Hello Splunkers,
I would like to have to set an alert if a sudden high amount of events are received.
I have this base search:
index=_internal source="*metrics.log" eps "group=per_source_thruput" NOT filetracker | eval events=eps*kb/kbps
| timechart fixedrange=t span=1m limit=5 sum(events) by series
So I have the number of events by a source per minute. I like to trigger an alert if there are more than X events in 5 consecutive minutes from one source.
Thanks for your hints in advance
Try something like this
index=_internal source="*metrics.log" eps "group=per_source_thruput" NOT filetracker | eval events=eps*kb/kbps
| timechart fixedrange=t span=1m limit=5 sum(events) by series
| untable _time series count
| sort 0 series _time
| streamstats current=t window=5 count(eval(count>X)) as rollingHighCount by series
| where rollingHighCount=5
Replace the X in streamstats command with your number.
Try something like this
index=_internal source="*metrics.log" eps "group=per_source_thruput" NOT filetracker | eval events=eps*kb/kbps
| timechart fixedrange=t span=1m limit=5 sum(events) by series
| untable _time series count
| sort 0 series _time
| streamstats current=t window=5 count(eval(count>X)) as rollingHighCount by series
| where rollingHighCount=5
Replace the X in streamstats command with your number.
I tuning a bit, but BIG thanks for the concept!
index=_internal source="*metrics.log" eps "group=per_source_thruput" NOT filetracker | eval events=eps*kb/kbps
| timechart fixedrange=t span=1m limit=5 sum(events) by series
| untable _time series count
| sort _time 0 series
| streamstats current=t time_window=5m count(eval(count>X)) as rollingHighCount by series
| where rollingHighCount=5
Hi,
This returns with a strange result. (If I do not remove the | timechart... line from the original search, there is no result.) But, then the result somehow not including my firewalls, where the event per minute is over 100000...
Running this every 5 minutes will show the "top list" of the series in that five minutes, but I really looking for the peaks. Running my original search every 3 hours will show the peaks pretty well:
But I want to have an email alert in case the events per minute go over a limit. For example, if the "normal" is 100000/min, but then it goes up 250000/min and then back to 100000/min that's OK I do not want to have an alert. But if it stays on the 250000/min level (that is set as X) for more than 5 minutes continuously, I would like to have the alert. ( and I check the behavior later)
"Strange" while colourful is not particularly descriptive. Without knowledge of your events, and based on what you appear to have been using e.g. events holds some sort of count, summing those counts every minute for the past 5 minutes (by series - whatever that is from your events) would give you totals for each of the 5 minutes. By counting the number of stats events with totals above your threshold would give you the number of minutes each series breached your threshold in the last 5 minutes. Is this not what you were trying to find out?
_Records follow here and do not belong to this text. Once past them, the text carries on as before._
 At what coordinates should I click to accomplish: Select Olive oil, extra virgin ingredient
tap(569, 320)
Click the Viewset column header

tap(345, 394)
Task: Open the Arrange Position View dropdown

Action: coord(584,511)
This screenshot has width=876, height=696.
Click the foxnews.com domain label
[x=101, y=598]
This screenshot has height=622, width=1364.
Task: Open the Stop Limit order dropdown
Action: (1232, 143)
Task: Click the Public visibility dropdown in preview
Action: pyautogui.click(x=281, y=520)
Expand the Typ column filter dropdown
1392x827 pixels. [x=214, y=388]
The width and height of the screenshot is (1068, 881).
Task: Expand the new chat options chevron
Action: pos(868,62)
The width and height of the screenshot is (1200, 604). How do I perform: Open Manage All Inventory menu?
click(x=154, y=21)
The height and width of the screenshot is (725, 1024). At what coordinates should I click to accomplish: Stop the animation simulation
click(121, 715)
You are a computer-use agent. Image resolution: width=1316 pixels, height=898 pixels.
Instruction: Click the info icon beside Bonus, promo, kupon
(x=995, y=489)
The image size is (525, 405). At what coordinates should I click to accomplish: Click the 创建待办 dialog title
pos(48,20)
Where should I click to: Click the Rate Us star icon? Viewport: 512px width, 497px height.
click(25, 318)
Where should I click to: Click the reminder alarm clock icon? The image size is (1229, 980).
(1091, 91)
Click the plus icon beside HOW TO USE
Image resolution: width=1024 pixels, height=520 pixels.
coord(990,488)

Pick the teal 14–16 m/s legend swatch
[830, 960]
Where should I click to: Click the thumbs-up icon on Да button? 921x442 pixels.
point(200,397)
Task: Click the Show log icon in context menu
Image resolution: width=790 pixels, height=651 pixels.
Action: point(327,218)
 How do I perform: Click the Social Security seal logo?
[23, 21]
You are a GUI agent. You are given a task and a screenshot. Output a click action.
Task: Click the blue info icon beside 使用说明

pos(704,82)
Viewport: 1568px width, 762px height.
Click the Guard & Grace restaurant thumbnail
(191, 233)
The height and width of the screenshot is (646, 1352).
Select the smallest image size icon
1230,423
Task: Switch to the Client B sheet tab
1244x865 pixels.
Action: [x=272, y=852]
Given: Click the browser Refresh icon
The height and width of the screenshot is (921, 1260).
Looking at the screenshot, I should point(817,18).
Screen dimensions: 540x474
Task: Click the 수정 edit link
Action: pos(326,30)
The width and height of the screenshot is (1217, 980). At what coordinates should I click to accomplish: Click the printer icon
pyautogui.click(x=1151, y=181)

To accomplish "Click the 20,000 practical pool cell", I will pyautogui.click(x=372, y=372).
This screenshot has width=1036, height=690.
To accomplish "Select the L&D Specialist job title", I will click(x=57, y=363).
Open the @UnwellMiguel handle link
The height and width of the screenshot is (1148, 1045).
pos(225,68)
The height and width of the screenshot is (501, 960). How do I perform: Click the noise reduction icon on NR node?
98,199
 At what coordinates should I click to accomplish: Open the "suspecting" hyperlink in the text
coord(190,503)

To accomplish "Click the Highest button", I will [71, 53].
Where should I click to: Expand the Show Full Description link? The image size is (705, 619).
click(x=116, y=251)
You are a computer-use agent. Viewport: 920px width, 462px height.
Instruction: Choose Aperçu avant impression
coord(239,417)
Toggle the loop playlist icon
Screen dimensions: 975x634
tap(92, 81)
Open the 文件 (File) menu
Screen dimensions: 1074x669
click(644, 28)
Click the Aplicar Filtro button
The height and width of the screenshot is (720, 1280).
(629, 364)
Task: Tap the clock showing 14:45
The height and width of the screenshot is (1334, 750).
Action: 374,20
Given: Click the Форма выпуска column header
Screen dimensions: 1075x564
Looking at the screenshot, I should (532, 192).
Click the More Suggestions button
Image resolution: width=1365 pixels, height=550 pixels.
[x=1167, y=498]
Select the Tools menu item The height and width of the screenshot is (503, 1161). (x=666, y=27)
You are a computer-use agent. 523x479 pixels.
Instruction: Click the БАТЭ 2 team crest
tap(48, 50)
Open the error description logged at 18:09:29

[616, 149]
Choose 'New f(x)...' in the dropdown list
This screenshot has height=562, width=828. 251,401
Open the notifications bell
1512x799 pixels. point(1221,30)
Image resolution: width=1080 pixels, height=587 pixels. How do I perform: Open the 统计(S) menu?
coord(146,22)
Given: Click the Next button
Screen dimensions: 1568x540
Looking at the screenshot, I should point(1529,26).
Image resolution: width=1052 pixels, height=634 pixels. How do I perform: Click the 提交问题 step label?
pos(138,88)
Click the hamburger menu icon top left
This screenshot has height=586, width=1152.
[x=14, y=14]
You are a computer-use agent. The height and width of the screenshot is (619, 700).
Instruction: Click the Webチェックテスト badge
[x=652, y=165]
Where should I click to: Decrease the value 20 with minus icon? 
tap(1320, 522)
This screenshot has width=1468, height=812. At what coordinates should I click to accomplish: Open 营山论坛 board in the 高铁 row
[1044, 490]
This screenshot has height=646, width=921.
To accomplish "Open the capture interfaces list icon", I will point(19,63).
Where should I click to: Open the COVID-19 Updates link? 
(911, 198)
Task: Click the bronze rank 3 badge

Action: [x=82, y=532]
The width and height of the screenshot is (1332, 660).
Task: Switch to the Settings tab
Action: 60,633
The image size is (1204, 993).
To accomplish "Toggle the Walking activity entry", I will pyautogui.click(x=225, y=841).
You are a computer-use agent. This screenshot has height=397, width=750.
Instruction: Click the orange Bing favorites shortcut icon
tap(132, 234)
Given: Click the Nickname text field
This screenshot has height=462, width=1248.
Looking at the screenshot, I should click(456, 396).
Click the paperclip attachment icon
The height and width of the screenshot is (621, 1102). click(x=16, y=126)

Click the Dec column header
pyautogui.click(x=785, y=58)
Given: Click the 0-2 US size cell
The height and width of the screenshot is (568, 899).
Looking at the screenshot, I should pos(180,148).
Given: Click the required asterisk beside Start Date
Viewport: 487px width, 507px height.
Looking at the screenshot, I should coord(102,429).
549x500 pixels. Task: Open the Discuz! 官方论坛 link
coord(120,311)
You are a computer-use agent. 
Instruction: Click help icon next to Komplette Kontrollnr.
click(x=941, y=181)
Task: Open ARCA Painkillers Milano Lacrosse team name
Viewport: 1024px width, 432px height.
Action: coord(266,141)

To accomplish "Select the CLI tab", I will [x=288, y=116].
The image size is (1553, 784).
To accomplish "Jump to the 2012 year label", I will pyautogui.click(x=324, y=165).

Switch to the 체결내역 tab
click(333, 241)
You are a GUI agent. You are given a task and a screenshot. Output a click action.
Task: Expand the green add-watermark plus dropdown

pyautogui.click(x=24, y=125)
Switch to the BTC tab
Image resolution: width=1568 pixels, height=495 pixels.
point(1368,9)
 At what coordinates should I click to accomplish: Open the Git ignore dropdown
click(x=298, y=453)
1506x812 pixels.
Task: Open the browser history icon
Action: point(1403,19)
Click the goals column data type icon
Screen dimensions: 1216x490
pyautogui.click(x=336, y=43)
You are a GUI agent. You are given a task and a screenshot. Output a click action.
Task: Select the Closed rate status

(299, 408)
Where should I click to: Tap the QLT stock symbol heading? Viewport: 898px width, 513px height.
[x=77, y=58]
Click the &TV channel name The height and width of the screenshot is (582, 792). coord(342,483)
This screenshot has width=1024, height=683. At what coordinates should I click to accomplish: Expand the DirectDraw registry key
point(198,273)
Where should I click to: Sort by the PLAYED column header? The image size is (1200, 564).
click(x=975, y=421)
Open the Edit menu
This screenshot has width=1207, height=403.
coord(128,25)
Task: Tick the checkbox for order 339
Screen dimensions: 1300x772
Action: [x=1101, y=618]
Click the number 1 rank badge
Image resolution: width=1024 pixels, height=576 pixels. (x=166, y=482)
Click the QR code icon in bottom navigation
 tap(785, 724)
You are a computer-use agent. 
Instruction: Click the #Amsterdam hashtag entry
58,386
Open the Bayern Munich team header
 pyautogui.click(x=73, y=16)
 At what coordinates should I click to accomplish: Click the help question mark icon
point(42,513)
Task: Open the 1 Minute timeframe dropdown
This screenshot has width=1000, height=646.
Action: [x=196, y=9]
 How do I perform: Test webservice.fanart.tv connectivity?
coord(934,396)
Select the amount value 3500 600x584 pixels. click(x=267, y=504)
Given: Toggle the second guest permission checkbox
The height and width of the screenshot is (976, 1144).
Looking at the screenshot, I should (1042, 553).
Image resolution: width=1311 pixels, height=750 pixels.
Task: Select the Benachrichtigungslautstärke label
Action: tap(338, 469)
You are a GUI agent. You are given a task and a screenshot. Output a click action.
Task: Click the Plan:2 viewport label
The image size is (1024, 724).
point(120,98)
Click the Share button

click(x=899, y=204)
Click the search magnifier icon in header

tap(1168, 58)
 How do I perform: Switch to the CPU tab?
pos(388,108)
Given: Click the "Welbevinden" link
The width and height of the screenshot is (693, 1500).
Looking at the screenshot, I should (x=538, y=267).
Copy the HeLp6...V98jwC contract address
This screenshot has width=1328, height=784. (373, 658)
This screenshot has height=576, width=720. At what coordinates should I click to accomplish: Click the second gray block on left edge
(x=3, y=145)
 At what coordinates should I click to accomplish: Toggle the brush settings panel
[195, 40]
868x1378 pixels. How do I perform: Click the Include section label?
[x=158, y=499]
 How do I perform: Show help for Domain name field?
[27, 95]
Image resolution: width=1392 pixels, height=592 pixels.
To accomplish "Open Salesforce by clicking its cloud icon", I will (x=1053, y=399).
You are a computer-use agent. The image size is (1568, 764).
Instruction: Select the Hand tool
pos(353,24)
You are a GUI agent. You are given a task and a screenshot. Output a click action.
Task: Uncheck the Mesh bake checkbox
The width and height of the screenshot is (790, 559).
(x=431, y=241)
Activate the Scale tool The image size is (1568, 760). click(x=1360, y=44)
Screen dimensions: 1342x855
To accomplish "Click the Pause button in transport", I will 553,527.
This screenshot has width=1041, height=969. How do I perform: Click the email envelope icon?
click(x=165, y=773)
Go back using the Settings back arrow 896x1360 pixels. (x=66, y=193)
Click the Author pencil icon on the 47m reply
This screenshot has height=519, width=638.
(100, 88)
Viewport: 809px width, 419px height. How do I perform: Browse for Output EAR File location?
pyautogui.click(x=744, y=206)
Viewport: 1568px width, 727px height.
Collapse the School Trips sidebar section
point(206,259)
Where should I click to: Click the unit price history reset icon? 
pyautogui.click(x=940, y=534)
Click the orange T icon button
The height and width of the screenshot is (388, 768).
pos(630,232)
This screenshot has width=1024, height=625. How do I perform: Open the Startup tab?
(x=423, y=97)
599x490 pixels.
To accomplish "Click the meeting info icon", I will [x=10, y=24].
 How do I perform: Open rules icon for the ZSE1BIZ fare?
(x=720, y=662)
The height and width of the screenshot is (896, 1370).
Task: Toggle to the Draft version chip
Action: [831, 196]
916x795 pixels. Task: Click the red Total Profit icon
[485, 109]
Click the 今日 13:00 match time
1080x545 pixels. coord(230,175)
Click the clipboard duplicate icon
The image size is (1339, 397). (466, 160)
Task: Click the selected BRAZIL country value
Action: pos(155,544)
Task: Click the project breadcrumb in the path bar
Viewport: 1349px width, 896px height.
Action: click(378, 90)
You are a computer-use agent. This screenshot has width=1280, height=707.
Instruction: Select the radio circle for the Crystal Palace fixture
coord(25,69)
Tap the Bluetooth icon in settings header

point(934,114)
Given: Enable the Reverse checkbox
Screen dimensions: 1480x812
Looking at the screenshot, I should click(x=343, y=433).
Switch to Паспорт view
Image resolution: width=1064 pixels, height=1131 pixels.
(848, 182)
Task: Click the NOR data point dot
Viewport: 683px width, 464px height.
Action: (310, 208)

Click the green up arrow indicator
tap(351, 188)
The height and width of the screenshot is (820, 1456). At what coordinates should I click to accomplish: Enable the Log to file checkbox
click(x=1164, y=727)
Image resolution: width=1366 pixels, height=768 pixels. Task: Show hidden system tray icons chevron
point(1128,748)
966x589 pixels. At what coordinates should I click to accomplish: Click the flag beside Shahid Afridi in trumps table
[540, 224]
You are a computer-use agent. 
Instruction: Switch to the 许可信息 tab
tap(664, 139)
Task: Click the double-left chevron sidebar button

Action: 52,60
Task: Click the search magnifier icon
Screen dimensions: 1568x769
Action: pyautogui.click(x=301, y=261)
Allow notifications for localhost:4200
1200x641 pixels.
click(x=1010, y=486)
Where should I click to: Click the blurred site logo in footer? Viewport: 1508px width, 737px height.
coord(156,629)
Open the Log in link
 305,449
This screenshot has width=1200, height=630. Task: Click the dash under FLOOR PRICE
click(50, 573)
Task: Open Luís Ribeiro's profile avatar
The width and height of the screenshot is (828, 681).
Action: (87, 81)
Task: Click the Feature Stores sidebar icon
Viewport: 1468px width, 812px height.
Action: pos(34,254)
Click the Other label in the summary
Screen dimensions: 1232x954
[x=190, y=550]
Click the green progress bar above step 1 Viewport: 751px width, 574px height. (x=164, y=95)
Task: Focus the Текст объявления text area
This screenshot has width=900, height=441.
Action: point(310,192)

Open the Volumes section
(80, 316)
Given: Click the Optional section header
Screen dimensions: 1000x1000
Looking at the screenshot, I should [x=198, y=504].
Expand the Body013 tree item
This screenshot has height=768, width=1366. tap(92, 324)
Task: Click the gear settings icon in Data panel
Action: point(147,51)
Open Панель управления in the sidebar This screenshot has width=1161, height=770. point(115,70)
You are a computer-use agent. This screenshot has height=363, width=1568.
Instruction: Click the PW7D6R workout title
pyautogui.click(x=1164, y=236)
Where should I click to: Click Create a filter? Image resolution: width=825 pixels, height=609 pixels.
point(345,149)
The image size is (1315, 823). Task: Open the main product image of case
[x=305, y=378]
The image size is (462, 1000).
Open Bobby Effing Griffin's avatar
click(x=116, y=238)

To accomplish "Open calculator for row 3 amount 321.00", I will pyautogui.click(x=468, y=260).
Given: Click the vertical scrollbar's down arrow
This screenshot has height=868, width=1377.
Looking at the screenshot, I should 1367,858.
If not, please provide example events and/or a clearer explanation of what you have tried, what you got as a result, and why it is not what you were after.
I mean with the "strange", that your search returns totally different results than my search 🙂
My goal is: to monitor the number of events per series per minute - the flow itself. On top of that if there is a peak, like 3-4x more events per minute than usual for a longer period (5-10 minutes), raise an alert. This suddenly increased traffic on network devices/firewalls could be a good indicator of an attack or some issue.
Apart from counting per minute and then counting how many minutes are over the threshold, you could look at the Machine Learning ToolKit (MLTK) from SplunkBase, which is quite good for building models of normal patterns and detecting anomalies - which is essentially what you are trying to do.
Based on your search, schedule your report to run every minute using earliest=-5m@m and latest=@m
| bin _time span=1m
| stats sum(events) as events by _time series
| where events > X
| stats count by series
| where count == 5